## What is needed:
Once you find the line in the listing below that contains "Viewport: 1568px width, 749px", copy it and every following line exactly, stopping at the end.

## Entries supplied:
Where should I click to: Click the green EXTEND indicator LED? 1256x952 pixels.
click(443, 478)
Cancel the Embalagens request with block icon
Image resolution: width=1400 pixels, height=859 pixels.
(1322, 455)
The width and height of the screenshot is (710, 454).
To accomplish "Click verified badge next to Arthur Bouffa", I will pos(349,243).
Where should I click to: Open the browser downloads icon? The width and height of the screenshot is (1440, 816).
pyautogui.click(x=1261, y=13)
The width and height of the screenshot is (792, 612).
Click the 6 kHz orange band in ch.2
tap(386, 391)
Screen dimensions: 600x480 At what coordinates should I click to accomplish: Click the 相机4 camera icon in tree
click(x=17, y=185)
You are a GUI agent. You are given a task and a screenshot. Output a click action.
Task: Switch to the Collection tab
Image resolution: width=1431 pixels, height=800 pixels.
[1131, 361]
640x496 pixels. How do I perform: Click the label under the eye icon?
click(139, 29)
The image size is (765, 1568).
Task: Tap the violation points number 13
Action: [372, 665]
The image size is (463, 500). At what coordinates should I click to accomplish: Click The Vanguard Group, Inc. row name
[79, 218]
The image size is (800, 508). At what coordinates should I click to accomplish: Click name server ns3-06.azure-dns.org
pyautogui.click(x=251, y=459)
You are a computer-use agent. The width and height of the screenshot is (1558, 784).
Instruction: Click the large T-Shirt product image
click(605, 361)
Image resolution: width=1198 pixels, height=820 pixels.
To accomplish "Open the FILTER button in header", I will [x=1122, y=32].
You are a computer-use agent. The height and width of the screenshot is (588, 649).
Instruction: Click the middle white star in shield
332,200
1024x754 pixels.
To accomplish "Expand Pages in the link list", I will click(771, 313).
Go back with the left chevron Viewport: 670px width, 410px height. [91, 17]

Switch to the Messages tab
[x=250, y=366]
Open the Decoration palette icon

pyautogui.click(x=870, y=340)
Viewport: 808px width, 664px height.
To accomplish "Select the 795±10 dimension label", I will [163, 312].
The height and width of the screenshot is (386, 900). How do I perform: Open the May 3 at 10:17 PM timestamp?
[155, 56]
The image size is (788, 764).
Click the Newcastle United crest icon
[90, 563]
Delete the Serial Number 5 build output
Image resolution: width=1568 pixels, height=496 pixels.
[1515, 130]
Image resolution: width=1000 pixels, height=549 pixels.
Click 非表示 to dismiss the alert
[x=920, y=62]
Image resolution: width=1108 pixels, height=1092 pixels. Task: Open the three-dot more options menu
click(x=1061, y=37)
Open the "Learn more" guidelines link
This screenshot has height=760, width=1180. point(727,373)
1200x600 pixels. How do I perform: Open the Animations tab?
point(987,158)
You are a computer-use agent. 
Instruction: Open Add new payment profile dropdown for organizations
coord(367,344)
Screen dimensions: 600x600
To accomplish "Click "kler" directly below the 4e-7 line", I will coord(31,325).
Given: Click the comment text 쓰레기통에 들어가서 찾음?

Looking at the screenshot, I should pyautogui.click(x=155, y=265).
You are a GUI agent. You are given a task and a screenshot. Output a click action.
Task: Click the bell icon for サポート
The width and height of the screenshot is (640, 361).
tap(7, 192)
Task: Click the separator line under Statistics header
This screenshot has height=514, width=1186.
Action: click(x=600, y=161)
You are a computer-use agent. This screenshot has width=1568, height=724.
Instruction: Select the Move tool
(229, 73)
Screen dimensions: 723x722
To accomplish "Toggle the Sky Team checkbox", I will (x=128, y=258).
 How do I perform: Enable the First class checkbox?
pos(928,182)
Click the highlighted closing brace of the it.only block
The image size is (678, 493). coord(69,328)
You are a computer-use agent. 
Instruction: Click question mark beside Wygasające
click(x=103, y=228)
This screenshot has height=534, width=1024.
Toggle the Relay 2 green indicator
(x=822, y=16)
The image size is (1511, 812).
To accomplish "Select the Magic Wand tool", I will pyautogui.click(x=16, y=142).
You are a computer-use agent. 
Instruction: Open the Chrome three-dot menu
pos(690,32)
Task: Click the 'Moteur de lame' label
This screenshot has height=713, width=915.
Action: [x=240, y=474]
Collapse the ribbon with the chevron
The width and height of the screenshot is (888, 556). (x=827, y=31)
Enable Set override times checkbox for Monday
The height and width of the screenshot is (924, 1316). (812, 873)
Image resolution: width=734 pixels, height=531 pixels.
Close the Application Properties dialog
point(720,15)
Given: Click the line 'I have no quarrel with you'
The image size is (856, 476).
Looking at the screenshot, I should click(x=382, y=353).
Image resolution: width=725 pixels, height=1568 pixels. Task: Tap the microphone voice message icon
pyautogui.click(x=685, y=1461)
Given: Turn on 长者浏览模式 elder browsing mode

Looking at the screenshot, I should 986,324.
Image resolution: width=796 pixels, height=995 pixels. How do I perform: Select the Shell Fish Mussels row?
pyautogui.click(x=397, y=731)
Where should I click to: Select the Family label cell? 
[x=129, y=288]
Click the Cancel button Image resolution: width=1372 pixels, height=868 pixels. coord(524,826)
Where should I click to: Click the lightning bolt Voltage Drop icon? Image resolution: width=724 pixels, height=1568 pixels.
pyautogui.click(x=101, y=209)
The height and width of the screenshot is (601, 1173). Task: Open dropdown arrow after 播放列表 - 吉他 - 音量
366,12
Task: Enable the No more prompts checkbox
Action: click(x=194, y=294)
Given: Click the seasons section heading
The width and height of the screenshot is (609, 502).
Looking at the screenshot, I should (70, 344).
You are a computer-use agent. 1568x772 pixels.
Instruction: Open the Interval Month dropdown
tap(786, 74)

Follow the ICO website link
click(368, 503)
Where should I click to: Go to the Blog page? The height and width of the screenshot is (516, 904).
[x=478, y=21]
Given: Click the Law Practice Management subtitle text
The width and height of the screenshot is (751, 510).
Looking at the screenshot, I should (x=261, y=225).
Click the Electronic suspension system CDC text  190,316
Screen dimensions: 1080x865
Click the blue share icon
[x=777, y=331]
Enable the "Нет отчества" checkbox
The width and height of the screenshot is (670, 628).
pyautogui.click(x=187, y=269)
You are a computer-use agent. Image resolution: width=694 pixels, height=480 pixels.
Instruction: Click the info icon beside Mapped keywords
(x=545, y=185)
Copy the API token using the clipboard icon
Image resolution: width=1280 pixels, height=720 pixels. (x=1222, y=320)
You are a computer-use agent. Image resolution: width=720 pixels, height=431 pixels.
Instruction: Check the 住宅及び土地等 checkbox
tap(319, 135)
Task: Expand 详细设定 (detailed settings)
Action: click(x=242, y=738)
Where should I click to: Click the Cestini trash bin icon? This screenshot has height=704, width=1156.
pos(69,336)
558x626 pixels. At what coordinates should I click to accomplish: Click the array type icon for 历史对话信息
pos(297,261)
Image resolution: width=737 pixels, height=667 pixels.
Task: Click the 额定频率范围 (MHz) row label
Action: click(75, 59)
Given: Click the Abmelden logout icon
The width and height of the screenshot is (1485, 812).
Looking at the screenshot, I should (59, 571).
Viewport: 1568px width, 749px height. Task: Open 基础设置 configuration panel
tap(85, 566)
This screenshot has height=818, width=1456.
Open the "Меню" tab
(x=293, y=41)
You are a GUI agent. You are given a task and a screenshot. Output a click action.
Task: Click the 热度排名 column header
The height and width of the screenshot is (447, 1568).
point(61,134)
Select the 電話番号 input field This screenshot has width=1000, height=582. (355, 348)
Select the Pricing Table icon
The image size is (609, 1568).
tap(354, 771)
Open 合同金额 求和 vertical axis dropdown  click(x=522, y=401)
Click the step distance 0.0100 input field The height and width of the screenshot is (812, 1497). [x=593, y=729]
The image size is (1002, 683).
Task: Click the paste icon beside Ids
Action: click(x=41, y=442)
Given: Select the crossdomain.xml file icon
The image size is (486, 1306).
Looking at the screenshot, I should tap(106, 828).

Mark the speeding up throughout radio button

## Response area:
Viewport: 1568px width, 749px height. Task: Open 基础设置 configuration panel
tap(85, 566)
This screenshot has height=818, width=1456.
Open the "Меню" tab
(x=293, y=41)
You are a GUI agent. You are given a task and a screenshot. Output a click action.
Task: Click the 热度排名 column header
The height and width of the screenshot is (447, 1568).
point(61,134)
Select the 電話番号 input field This screenshot has width=1000, height=582. (355, 348)
Select the Pricing Table icon
The image size is (609, 1568).
tap(354, 771)
Open 合同金额 求和 vertical axis dropdown  click(x=522, y=401)
Click the step distance 0.0100 input field The height and width of the screenshot is (812, 1497). [x=593, y=729]
The image size is (1002, 683).
Task: Click the paste icon beside Ids
Action: click(x=41, y=442)
Given: Select the crossdomain.xml file icon
The image size is (486, 1306).
Looking at the screenshot, I should tap(106, 828).

Mark the speeding up throughout radio button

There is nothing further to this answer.